Stored items:
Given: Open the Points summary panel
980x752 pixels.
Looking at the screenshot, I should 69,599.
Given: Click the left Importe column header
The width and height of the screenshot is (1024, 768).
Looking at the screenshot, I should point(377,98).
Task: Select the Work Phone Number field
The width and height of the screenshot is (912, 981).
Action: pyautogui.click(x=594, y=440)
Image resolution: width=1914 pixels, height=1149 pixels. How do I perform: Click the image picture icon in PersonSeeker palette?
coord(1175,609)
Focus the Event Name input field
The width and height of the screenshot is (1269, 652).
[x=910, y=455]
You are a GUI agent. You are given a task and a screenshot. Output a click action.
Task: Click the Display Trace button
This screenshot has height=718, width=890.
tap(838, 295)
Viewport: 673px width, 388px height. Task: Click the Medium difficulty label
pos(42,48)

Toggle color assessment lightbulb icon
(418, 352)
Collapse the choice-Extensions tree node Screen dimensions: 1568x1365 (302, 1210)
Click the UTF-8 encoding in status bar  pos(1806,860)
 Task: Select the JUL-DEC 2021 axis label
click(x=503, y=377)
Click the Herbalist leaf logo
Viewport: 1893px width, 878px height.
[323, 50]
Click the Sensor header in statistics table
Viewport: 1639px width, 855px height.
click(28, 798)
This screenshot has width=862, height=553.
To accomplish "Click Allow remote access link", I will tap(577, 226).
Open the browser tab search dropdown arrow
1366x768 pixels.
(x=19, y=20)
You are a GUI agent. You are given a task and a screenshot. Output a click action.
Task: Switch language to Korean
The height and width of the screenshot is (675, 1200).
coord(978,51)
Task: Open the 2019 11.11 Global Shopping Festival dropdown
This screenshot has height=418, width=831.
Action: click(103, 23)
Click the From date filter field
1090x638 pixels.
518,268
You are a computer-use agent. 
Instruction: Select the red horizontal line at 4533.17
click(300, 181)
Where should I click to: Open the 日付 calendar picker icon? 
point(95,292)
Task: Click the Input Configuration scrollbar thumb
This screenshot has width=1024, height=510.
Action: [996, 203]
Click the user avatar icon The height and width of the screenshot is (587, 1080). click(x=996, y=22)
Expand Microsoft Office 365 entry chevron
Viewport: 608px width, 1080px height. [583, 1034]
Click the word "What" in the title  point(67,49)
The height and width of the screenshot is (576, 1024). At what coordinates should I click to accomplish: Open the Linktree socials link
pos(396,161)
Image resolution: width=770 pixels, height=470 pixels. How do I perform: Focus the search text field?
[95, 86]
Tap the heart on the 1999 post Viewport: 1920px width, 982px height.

◆ **Prompt**: Output every entry exactly.

◆ **Written reply**:
Given: Open the Points summary panel
980x752 pixels.
Looking at the screenshot, I should 69,599.
Given: Click the left Importe column header
The width and height of the screenshot is (1024, 768).
Looking at the screenshot, I should point(377,98).
Task: Select the Work Phone Number field
The width and height of the screenshot is (912, 981).
Action: pyautogui.click(x=594, y=440)
Image resolution: width=1914 pixels, height=1149 pixels. How do I perform: Click the image picture icon in PersonSeeker palette?
coord(1175,609)
Focus the Event Name input field
The width and height of the screenshot is (1269, 652).
[x=910, y=455]
You are a GUI agent. You are given a task and a screenshot. Output a click action.
Task: Click the Display Trace button
This screenshot has height=718, width=890.
tap(838, 295)
Viewport: 673px width, 388px height. Task: Click the Medium difficulty label
pos(42,48)

Toggle color assessment lightbulb icon
(418, 352)
Collapse the choice-Extensions tree node Screen dimensions: 1568x1365 (302, 1210)
Click the UTF-8 encoding in status bar  pos(1806,860)
 Task: Select the JUL-DEC 2021 axis label
click(x=503, y=377)
Click the Herbalist leaf logo
Viewport: 1893px width, 878px height.
[323, 50]
Click the Sensor header in statistics table
Viewport: 1639px width, 855px height.
click(28, 798)
This screenshot has width=862, height=553.
To accomplish "Click Allow remote access link", I will tap(577, 226).
Open the browser tab search dropdown arrow
1366x768 pixels.
(x=19, y=20)
You are a GUI agent. You are given a task and a screenshot. Output a click action.
Task: Switch language to Korean
The height and width of the screenshot is (675, 1200).
coord(978,51)
Task: Open the 2019 11.11 Global Shopping Festival dropdown
This screenshot has height=418, width=831.
Action: click(103, 23)
Click the From date filter field
1090x638 pixels.
518,268
You are a computer-use agent. 
Instruction: Select the red horizontal line at 4533.17
click(300, 181)
Where should I click to: Open the 日付 calendar picker icon? 
point(95,292)
Task: Click the Input Configuration scrollbar thumb
This screenshot has width=1024, height=510.
Action: [996, 203]
Click the user avatar icon The height and width of the screenshot is (587, 1080). click(x=996, y=22)
Expand Microsoft Office 365 entry chevron
Viewport: 608px width, 1080px height. [583, 1034]
Click the word "What" in the title  point(67,49)
The height and width of the screenshot is (576, 1024). At what coordinates should I click to accomplish: Open the Linktree socials link
pos(396,161)
Image resolution: width=770 pixels, height=470 pixels. How do I perform: Focus the search text field?
[95, 86]
Tap the heart on the 1999 post Viewport: 1920px width, 982px height.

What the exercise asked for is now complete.